● **TASK OBJECTIVE**
Rewrite the lines below, swapping every "Image resolution" for "Screen resolution" and leaving everything else unchanged.
### SUPPLIED INFORMATION ###
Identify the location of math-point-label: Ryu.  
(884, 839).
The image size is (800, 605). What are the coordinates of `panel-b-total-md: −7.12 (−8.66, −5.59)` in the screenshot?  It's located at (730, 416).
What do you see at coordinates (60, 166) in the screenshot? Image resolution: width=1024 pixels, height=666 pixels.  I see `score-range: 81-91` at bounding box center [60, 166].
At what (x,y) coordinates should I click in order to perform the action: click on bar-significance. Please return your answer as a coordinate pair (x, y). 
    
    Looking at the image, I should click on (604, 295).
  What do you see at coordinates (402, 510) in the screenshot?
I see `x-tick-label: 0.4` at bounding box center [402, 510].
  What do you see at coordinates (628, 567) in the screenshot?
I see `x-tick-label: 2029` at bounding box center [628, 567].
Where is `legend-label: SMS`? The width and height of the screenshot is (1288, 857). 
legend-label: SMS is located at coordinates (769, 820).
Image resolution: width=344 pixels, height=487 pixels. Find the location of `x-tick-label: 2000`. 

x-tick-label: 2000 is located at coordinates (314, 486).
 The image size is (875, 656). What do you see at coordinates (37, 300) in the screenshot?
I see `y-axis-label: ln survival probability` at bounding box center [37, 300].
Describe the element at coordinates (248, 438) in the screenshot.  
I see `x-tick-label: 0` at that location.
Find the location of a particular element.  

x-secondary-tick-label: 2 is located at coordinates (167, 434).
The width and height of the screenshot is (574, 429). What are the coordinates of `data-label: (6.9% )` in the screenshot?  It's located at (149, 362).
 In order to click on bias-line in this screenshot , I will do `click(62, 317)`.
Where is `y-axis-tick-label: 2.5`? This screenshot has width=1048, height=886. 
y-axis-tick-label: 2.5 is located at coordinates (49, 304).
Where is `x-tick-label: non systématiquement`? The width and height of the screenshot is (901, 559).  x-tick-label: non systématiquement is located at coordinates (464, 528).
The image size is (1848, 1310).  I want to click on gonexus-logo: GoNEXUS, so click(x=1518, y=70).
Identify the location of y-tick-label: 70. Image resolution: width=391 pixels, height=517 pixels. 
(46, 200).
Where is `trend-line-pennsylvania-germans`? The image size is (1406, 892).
###
● **RESULT OF THIS TASK**
Identify the location of math-point-label: Ryu.  
(884, 839).
The image size is (800, 605). What are the coordinates of `panel-b-total-md: −7.12 (−8.66, −5.59)` in the screenshot?  It's located at (730, 416).
What do you see at coordinates (60, 166) in the screenshot? Screen resolution: width=1024 pixels, height=666 pixels.  I see `score-range: 81-91` at bounding box center [60, 166].
At what (x,y) coordinates should I click in order to perform the action: click on bar-significance. Please return your answer as a coordinate pair (x, y). 
    
    Looking at the image, I should click on (604, 295).
  What do you see at coordinates (402, 510) in the screenshot?
I see `x-tick-label: 0.4` at bounding box center [402, 510].
  What do you see at coordinates (628, 567) in the screenshot?
I see `x-tick-label: 2029` at bounding box center [628, 567].
Where is `legend-label: SMS`? The width and height of the screenshot is (1288, 857). 
legend-label: SMS is located at coordinates (769, 820).
Screen resolution: width=344 pixels, height=487 pixels. Find the location of `x-tick-label: 2000`. 

x-tick-label: 2000 is located at coordinates (314, 486).
 The image size is (875, 656). What do you see at coordinates (37, 300) in the screenshot?
I see `y-axis-label: ln survival probability` at bounding box center [37, 300].
Describe the element at coordinates (248, 438) in the screenshot.  
I see `x-tick-label: 0` at that location.
Find the location of a particular element.  

x-secondary-tick-label: 2 is located at coordinates (167, 434).
The width and height of the screenshot is (574, 429). What are the coordinates of `data-label: (6.9% )` in the screenshot?  It's located at (149, 362).
 In order to click on bias-line in this screenshot , I will do `click(62, 317)`.
Where is `y-axis-tick-label: 2.5`? This screenshot has width=1048, height=886. 
y-axis-tick-label: 2.5 is located at coordinates (49, 304).
Where is `x-tick-label: non systématiquement`? The width and height of the screenshot is (901, 559).  x-tick-label: non systématiquement is located at coordinates (464, 528).
The image size is (1848, 1310).  I want to click on gonexus-logo: GoNEXUS, so click(x=1518, y=70).
Identify the location of y-tick-label: 70. Screen resolution: width=391 pixels, height=517 pixels. 
(46, 200).
Where is `trend-line-pennsylvania-germans`? The image size is (1406, 892).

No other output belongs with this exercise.